Latihan: Perbarui bagian teks tentang Aceh mulai dari "Meneropong Aceh dari" sampai dengan "dalam lautan biru.", dan ganti "Selat Malaka" dengan "Laut Andaman". Tuliskan bagian itu dalam bentuk barunya.
### Bacaan ###
Oleh: Juanda Djamal
Ketua Fraksi Partai Aceh DPRK Aceh Besar (2019-2024).
Meneropong Aceh dari Tugu Monumen Nasional, ribuan mil jauhnya, di ujung gugusan kepulauan Sumatera-Nusantara, namun kalau kita berdiri tegak di depan Mesjid Raya Baiturrahman Banda Aceh, maka tampak “Aceh” begitu megah dan beradab, bahwa kita berada pada geografis yang strategis yang dikelilingi oleh Selat Malaka dan Samudera Hindia. Dua perairan ini selain menjadi lalu lintas dunia yang dilayari ratusan dan bahkan ribuan kapal setiap harinya, juga memiliki potensi perikanan yang sangat kaya. Potensi sumber daya laut dengan beragam jenis ikan dan biota, memiliki pantai yang bersih nan indah, juga memiliki potensi sumber daya mineral dalam lautan biru.
### Data Mentah ###
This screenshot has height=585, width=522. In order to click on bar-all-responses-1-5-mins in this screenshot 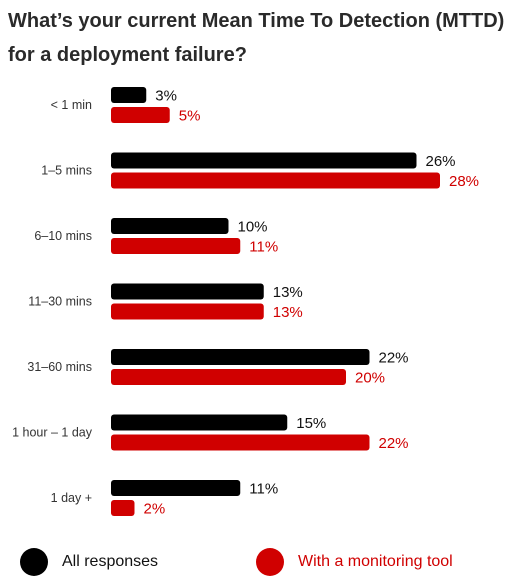, I will do `click(264, 160)`.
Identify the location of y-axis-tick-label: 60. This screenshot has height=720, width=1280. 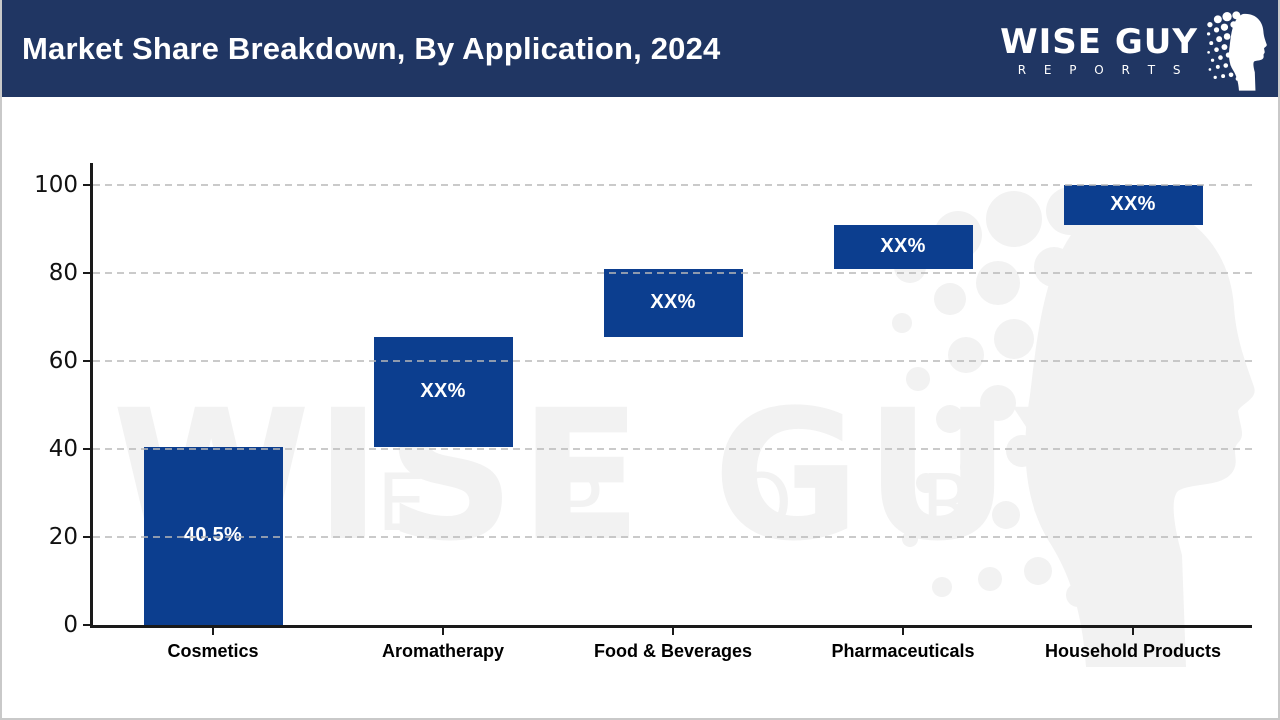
###
Jawaban Soal:
Meneropong Aceh dari Tugu Monumen Nasional, ribuan mil jauhnya, di ujung gugusan kepulauan Sumatera-Nusantara, namun kalau kita berdiri tegak di depan Mesjid Raya Baiturrahman Banda Aceh, maka tampak “Aceh” begitu megah dan beradab, bahwa kita berada pada geografis yang strategis yang dikelilingi oleh Laut Andaman dan Samudera Hindia. Dua perairan ini selain menjadi lalu lintas dunia yang dilayari ratusan dan bahkan ribuan kapal setiap harinya, juga memiliki potensi perikanan yang sangat kaya. Potensi sumber daya laut dengan beragam jenis ikan dan biota, memiliki pantai yang bersih nan indah, juga memiliki potensi sumber daya mineral dalam lautan biru.